不可救藥的樂觀-人生
《朗讀者》節目中,董卿問作家王蒙:“您總說自己是一個不可救藥的樂觀主義者,那么能不能文案到底怎么個不可救藥呀?”
王蒙笑了笑,詼諧地說:“那我就先給你講兩個小故事吧。1963年的12月下旬,29歲的我響應毛主席的號召,深入群眾、深入生活,主動申請舉家遷往烏魯木齊。離開北京時除了一些必需的生活用品,我還特意帶了一條小金魚,而且是連魚缸一塊兒帶著的。我擔心到新疆后再也看不到北京的金魚了,那多無趣呀!就這樣,從北京到新疆一直坐了四天三夜的火車,我就一直小心翼翼地捧著那個小魚缸。”

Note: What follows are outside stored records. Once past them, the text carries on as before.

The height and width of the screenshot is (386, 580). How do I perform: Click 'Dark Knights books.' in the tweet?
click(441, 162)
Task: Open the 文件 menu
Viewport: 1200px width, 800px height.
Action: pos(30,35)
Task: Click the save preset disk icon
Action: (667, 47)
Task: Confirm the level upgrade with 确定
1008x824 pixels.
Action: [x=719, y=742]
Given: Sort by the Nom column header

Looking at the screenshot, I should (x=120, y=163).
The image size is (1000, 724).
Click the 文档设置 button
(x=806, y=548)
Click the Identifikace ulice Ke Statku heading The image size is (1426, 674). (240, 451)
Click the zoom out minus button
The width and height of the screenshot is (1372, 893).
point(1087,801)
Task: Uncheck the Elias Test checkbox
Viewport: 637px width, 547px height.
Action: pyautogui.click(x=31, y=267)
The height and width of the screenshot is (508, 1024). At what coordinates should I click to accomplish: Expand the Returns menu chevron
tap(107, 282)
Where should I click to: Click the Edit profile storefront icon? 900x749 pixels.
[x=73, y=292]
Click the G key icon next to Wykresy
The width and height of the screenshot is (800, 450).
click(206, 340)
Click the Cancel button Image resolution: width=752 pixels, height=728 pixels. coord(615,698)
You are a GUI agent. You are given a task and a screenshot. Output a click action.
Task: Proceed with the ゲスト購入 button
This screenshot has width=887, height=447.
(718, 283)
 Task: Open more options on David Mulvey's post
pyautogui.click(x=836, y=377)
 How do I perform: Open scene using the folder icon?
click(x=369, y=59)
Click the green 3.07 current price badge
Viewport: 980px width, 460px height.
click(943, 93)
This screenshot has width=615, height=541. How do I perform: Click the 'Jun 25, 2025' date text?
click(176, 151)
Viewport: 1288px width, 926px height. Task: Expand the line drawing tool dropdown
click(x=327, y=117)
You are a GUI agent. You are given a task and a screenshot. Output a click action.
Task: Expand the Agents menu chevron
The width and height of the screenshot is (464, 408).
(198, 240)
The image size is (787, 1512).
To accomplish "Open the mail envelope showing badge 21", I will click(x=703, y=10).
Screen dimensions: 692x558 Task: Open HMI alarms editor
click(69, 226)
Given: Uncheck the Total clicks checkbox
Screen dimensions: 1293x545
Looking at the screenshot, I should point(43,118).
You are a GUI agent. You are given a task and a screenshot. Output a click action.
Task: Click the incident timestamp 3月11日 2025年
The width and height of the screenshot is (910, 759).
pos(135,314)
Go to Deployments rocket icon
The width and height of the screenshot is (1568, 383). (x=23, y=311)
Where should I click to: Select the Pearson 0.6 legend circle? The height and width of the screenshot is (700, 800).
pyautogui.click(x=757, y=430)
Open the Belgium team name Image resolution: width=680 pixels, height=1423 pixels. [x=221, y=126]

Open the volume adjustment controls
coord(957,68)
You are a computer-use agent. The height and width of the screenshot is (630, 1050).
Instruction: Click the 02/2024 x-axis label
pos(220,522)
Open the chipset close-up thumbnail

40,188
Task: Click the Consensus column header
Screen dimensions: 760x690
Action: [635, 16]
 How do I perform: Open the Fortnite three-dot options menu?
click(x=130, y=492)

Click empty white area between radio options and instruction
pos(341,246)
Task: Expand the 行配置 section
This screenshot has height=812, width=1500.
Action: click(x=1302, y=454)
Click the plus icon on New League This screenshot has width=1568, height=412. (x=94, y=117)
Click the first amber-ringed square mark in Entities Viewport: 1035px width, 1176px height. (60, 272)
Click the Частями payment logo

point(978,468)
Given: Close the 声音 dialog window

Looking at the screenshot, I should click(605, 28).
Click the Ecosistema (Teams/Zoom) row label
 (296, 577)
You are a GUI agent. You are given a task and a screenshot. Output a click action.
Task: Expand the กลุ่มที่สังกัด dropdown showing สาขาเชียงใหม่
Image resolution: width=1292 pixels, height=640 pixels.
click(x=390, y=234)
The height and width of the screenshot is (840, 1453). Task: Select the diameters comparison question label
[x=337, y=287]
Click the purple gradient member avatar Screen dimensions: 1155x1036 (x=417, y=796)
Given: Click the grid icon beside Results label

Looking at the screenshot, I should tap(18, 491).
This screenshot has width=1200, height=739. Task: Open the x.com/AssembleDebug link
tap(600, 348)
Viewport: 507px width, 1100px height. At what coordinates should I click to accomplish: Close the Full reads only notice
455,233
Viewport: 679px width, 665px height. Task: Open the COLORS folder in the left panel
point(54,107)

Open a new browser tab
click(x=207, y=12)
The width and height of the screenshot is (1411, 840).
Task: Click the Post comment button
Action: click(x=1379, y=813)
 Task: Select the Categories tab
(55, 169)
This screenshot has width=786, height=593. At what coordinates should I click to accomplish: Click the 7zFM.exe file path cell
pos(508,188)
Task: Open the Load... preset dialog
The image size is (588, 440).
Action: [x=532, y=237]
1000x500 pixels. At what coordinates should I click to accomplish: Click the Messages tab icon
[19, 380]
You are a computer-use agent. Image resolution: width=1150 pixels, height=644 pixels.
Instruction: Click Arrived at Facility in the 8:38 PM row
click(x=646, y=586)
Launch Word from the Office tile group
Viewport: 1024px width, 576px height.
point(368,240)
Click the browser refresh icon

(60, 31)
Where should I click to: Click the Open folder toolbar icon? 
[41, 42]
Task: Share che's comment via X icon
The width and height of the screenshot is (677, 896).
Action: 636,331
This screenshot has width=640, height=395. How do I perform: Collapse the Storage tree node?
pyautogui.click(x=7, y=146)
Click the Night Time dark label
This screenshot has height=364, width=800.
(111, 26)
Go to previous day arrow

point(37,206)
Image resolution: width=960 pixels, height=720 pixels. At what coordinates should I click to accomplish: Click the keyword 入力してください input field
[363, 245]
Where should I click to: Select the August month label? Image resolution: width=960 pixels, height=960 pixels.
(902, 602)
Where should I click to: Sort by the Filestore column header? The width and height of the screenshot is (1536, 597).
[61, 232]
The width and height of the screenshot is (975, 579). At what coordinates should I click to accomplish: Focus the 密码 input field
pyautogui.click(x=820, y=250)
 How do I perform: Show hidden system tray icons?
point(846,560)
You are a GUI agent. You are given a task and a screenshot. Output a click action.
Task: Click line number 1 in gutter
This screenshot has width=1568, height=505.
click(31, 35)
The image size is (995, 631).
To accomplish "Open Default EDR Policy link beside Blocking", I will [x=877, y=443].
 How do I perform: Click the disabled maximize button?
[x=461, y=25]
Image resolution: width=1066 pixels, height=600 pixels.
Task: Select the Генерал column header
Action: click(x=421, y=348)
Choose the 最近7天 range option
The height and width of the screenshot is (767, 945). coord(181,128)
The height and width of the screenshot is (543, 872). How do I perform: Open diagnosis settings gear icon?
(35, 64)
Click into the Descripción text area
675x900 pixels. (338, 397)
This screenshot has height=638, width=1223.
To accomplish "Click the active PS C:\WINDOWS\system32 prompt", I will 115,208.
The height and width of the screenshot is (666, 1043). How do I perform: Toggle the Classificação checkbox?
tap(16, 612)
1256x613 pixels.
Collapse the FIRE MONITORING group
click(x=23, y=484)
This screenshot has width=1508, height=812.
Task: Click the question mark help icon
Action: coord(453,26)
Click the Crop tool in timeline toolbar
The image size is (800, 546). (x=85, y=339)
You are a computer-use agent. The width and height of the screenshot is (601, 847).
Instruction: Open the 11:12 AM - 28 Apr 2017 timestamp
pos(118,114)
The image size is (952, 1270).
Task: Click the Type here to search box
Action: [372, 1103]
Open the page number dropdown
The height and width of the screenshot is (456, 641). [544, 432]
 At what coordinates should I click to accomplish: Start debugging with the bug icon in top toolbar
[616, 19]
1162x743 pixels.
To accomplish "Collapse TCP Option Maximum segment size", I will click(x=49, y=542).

王蒙停頓了一會兒,接著又講了另一個故事:“1965年我又從烏魯木齊直接下到邊疆地區伊犁的農村巴彥岱,兼任一個大隊的副大隊長。當時,我住的是一位老農家里約六平方米大小的小庫房。房間里有些雜物,墻上掛著一個面籮,九把掃帚,還有一張未經鞣制的牛皮。牛皮發出陣陣怪味,我一想,光有牛皮的味還不足以體現新疆的特點啊,就去市場買了一塊羊毛氈鋪在矮炕上,這樣牛羊膻味便配齊了。然后,我就饒有興致地環顧著這間充滿新疆特點的小屋,又發現門有點斜,門楣處還露著一條三角形的大縫。結果三天后,這個大縫居然引來了一對燕子在此安家,整天嘰嘰喳喳,歡聲笑語不斷。后來我仔細一聽,這原來是一對小夫妻。于是,我再進屋時便盡量放輕了腳步,怕驚擾了人家談情說愛呀!哈哈!”
見王蒙說到這里,自己也忍不住樂起來的樣子,董卿嫣然一笑,說:“果然是不可救藥。”
其實當年王蒙雖是主動申請舉家遷往新疆,但實際上就是下放。而從1963年到1979年,長達16年的新疆生活,他也正是靠著這種樂觀的心態熬過來的,尤其幸運的是那十年中,不管是作為摘帽右派也好,還是作家臭老九也罷,遠離北京的他都毫發無損。
后來,有外國記者采訪時問他:“16年的磨難,你為什么沒自殺?為什么沒毀滅?為什么沒垮掉?”
他當時就回了這樣一句話:“因為我是一個樂觀的人,一個不可救藥的樂觀主義者。”
亙古至今,那些被形容為“不可救藥”的樂觀者們,并非天生就是個樂觀派,更絕非沒心沒肺的傻樂族,而恰恰是歷經磨難后悟透了紅塵。正如王蒙先生所言:一個人要有大境界、小樂趣。大境界就是說不爭一日之短長,不計較鼻子底下那點得失,不在乎一時的被誤解和被攻擊,贏得起也輸得起,隨大流得起也孤獨得起、孤立得起,無私至少是少私,故少懼,胸有大志則吾善養吾浩然之氣。如此才可以總能在不同的境遇中看到光明,而這種光明便是人生中最好的樂趣。